Following last week’s announcement that funding to help homeowners make energy-efficient improvements to their homes under the Green Deal will stop, environmentalist, Peter Thom, is urging the government to work with industry to ensure a workable alternative is put in place as quickly as possible.
It comes as no surprise to Peter that the scheme has been scrapped. In an open letter to the Prime Minister earlier this year he announced that he was ‘uncoupling’ from the Green Deal as a Green Deal Heating Installer, citing changing qualification criteria and prohibitive costs making the initiative unworkable.

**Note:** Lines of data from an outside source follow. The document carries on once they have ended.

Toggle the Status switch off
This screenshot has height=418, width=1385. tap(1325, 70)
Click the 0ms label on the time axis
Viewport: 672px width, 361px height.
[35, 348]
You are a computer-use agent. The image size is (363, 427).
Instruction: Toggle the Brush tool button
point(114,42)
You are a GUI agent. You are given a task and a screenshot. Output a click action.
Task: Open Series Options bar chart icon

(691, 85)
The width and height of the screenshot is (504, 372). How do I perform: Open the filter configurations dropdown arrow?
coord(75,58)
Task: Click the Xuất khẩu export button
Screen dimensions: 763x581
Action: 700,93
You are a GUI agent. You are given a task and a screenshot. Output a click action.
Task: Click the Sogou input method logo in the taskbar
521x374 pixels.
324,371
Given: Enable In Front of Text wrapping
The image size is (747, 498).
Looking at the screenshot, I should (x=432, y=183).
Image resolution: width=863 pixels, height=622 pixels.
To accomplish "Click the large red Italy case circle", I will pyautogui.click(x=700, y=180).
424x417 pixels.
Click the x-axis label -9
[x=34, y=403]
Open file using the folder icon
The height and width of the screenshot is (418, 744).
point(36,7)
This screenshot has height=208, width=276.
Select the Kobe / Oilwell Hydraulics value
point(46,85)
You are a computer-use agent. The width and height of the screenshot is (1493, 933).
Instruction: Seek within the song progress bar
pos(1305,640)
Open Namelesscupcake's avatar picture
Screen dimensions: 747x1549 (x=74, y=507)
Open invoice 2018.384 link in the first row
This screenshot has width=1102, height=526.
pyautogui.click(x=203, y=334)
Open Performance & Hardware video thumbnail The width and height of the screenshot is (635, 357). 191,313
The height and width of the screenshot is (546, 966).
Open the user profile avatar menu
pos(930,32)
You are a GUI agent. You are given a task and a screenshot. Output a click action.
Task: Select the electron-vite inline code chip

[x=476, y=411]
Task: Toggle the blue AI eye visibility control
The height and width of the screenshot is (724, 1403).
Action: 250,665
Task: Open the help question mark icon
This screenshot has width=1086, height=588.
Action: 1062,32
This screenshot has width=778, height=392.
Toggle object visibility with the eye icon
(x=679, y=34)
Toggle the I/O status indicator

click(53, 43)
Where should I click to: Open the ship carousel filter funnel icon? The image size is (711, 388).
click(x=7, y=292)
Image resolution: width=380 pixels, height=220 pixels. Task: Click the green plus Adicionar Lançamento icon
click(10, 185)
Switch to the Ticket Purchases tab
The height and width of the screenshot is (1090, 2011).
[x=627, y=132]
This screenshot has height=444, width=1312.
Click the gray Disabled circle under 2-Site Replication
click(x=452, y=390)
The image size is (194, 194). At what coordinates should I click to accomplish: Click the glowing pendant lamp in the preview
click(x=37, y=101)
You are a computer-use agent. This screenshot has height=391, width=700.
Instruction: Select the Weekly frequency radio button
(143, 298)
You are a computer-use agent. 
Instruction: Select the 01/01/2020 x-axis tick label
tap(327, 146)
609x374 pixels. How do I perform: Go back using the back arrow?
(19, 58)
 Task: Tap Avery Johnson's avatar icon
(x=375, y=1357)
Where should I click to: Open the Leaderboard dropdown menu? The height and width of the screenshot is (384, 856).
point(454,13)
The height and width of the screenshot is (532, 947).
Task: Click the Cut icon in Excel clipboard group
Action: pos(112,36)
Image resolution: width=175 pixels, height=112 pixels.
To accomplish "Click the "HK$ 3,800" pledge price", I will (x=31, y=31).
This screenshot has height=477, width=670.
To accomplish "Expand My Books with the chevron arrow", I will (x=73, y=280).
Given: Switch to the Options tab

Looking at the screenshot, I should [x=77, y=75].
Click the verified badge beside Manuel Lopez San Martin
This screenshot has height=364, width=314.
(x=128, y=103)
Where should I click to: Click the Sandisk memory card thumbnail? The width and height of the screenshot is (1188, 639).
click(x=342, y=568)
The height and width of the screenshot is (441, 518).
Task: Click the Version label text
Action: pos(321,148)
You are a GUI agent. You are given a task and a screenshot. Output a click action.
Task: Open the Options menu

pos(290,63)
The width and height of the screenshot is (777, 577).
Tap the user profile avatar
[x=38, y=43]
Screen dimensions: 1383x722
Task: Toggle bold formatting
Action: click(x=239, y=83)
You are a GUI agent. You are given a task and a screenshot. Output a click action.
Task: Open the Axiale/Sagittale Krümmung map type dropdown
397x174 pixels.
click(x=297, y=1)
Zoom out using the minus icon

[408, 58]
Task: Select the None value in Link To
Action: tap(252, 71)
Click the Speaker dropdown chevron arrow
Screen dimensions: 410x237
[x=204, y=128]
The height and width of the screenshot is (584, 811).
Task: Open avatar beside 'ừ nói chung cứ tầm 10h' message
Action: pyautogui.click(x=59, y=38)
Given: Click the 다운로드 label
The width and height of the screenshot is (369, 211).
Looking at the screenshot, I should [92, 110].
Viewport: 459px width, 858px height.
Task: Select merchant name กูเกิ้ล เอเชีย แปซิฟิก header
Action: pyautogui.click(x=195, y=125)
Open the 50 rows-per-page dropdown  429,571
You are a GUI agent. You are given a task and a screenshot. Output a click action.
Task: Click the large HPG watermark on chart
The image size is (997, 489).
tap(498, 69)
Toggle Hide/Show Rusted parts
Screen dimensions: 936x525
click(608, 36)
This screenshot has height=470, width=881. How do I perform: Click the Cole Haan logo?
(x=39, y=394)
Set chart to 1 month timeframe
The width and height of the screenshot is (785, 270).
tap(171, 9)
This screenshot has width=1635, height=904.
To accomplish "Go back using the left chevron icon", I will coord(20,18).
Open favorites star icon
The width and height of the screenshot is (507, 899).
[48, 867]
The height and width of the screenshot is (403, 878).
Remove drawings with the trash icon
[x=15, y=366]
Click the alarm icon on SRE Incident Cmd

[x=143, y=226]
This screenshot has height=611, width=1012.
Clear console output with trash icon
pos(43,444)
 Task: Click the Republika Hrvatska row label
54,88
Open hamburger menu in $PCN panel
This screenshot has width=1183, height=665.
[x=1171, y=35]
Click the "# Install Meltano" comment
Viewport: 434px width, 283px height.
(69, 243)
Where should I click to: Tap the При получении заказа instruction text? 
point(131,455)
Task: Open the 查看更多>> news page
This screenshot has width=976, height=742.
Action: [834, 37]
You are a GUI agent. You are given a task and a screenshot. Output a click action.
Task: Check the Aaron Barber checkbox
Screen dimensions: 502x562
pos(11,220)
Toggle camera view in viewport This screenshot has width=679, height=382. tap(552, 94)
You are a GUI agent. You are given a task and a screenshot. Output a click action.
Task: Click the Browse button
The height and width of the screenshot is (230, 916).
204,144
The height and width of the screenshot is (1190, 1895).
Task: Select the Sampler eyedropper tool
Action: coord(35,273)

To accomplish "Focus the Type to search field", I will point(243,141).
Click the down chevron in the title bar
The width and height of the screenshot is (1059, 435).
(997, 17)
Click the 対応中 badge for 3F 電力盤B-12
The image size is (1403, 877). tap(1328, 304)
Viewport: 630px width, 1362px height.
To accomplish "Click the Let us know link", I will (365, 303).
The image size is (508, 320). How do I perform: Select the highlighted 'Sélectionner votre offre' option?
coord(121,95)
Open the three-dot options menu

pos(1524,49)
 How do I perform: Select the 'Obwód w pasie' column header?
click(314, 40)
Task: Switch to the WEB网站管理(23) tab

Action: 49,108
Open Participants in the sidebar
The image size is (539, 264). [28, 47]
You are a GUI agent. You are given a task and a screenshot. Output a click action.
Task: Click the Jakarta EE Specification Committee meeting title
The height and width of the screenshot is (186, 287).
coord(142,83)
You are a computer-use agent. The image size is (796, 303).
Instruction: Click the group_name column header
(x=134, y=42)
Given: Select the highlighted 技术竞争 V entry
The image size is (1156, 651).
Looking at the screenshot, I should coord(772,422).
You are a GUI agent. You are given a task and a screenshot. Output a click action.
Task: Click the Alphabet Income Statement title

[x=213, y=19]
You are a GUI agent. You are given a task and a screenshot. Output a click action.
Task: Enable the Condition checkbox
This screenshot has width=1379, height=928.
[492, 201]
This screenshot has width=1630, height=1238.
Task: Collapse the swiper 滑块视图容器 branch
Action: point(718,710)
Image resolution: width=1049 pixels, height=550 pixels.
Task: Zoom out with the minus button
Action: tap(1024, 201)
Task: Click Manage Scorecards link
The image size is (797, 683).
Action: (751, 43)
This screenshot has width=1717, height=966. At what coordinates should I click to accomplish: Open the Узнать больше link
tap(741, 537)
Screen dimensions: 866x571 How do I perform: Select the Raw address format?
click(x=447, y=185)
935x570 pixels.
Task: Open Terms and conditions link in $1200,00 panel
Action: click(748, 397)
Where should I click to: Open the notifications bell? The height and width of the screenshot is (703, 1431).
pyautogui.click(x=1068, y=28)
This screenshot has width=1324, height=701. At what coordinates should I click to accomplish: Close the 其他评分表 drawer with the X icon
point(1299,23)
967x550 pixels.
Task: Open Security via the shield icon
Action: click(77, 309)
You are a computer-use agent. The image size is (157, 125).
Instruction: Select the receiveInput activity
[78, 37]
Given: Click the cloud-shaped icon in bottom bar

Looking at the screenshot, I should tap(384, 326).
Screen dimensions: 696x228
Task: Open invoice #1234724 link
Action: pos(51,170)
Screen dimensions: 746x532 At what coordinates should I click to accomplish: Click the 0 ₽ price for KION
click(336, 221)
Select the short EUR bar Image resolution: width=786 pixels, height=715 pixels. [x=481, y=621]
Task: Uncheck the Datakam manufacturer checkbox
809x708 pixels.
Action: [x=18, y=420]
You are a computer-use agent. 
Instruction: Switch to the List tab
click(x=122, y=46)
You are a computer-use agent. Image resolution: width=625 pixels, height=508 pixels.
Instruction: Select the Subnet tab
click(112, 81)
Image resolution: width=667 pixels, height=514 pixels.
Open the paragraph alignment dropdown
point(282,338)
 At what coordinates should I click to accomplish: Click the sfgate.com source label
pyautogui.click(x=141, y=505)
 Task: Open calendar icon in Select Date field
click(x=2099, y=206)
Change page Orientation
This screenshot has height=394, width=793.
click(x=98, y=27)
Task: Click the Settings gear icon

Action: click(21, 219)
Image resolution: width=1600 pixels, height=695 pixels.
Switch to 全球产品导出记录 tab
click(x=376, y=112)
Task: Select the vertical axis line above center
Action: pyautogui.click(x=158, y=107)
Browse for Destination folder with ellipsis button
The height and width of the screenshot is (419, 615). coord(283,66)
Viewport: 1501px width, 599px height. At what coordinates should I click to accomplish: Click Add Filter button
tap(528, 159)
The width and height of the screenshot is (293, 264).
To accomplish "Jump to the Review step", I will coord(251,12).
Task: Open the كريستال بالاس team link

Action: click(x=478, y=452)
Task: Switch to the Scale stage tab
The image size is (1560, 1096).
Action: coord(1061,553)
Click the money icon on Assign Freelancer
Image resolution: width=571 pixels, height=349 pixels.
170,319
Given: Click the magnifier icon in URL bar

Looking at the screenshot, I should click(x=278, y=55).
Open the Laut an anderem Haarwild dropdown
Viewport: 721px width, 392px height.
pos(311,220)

Peter said: “The scheme was meant to be easily accessible to all, but training and certification requirements have been a cost to small installer businesses and have diverted time away from making the all-important energy efficiency improvements to our customers’ homes. At the same time consumers have been let down by baffling qualification criteria, leaving many unable to access funding to help them make the energy improvements they want.
“The facts are that less than two per cent of all installers bothered gaining accreditation as a Green Deal Installer and over 20% of those who did have already left the scheme as it was unworkable.
“At the so called ‘success rate’ of the Green Deal it would take over 500 years to eradicate fuel poverty and improve the UK’s housing stock.
Peter continued: “The new Secretary of State for Energy and Climate Change, Amber Rudd, has seen common sense and withdrawn any future funding for the Green Deal, commissioning an independent review looking to create ‘a new value for money approach’.
I take my hat off to her for finally seeing the errors of the scheme and admitting it by taking this early action and not leaving the scheme to flounder anymore.
“With fuel poverty still a major problem in the UK, policies tackling energy efficiency have to be a priority,” said Peter. “Lessons can and must be learnt from the Green Deal.
“Ministers and industry need to work together without delay to put in place an accessible, workable scheme that will create more energy efficient homes and enable more people to live in affordable warmth. This in turn will cut carbon emissions, ultimately protecting our planet. We cannot afford to leave the Green Deal behind without a robust replacement and the heating industry is well-placed to offer the advice and guidance needed to make new policies work.”